Mais la secousse avait été forte. Un grand problème avait surgi. — Le grand problème je pouvais le perdre de vue, mais non pas l’oublier.

Pour peu que l’on ait dépassé la jeunesse, on a vu tomber tant de parents, tant d’amis, tant de connaissances, qu’une mort nouvelle ne nous frappe plus de stupeur. Sans doute, un cadavre reste toujours étrange et chose désagréable à voir. On jette un regard rapide : « Comme il a changé ! » Et l’on passe, préférant n’y plus penser. On a mille affaires en train ; la routine quotidienne nous emporte. Avec la multiplicité de nos occupations comment ne pas devenir superficiel ? D’un enterrement il faut courir à un mariage. Demain, il y aura baptême. De jour en jour la vie s’écoule, et l’on ne peut s’arrêter pour prendre le temps de méditer.

Malgré tout, la Mort reste le plus émouvant des spectacles. Tel se croyait blasé, mais il voit expirer une personne chérie, et soudain, il perd pied, s’enfonce dans le désespoir et les vagues de l’angoisse roulent sur sa tête.
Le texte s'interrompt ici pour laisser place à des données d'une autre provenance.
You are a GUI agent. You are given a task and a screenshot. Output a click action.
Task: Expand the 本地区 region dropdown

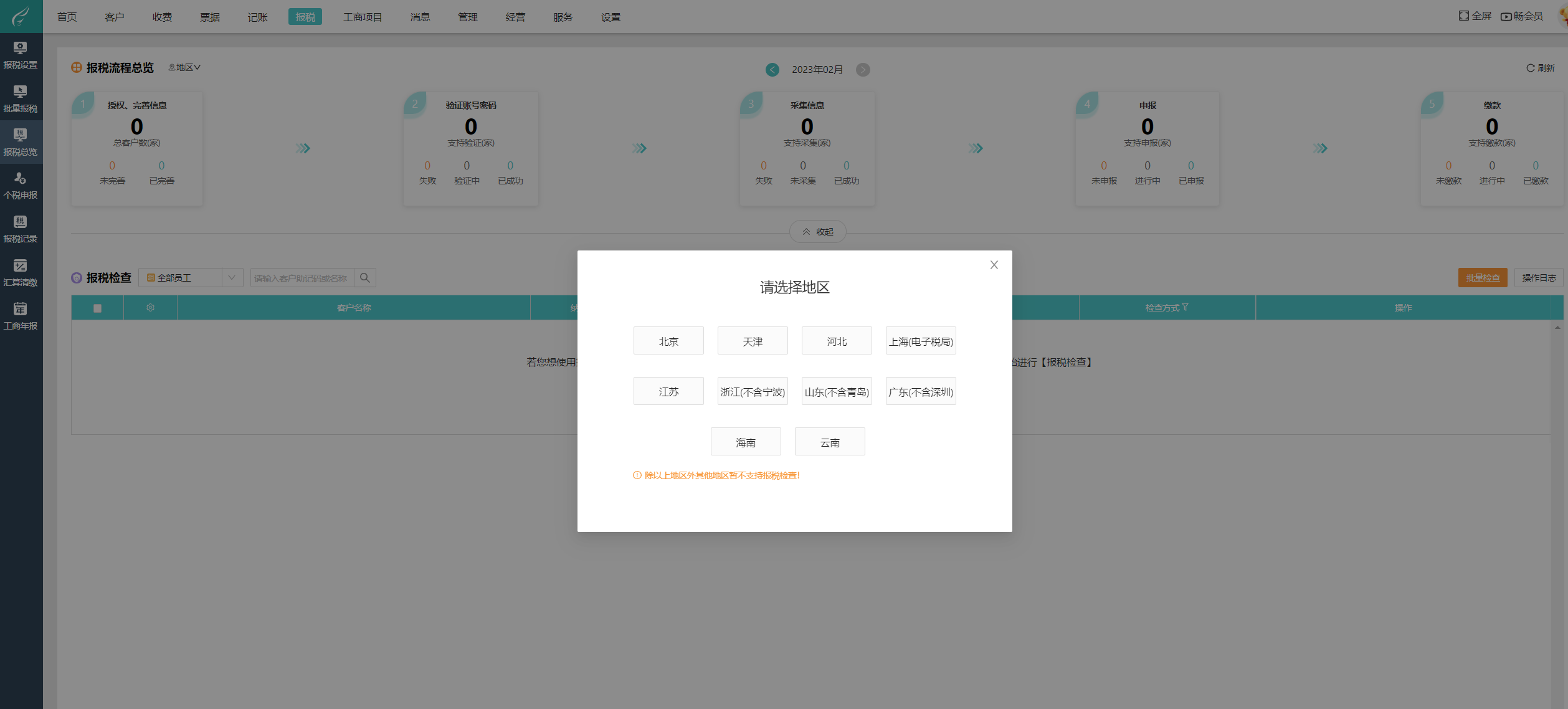pos(185,67)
De la vie tomber dans la Mort... Être, et un moment après, n’être plus ! Invisible, muette et silencieuse, la Mort se glisse, elle approche, elle est là. Du doigt, elle touche le cœur, le cœur cesse de battre, et l’œil se ferme, plongé désormais dans l’éternelle nuit. Le front, naguère le palais de l’intelligence, a durci en bloc de marbre ; cependant une sueur glacée le mouille encore, la sueur de la dernière lutte. Où il y avait un homme il n’y a plus que des chairs qui vont entrer en décomposition. Il n’a fallu qu’un instant, la durée d’un éclair, et voici que le Temps n’est plus et l’on entre au Pays Immuable.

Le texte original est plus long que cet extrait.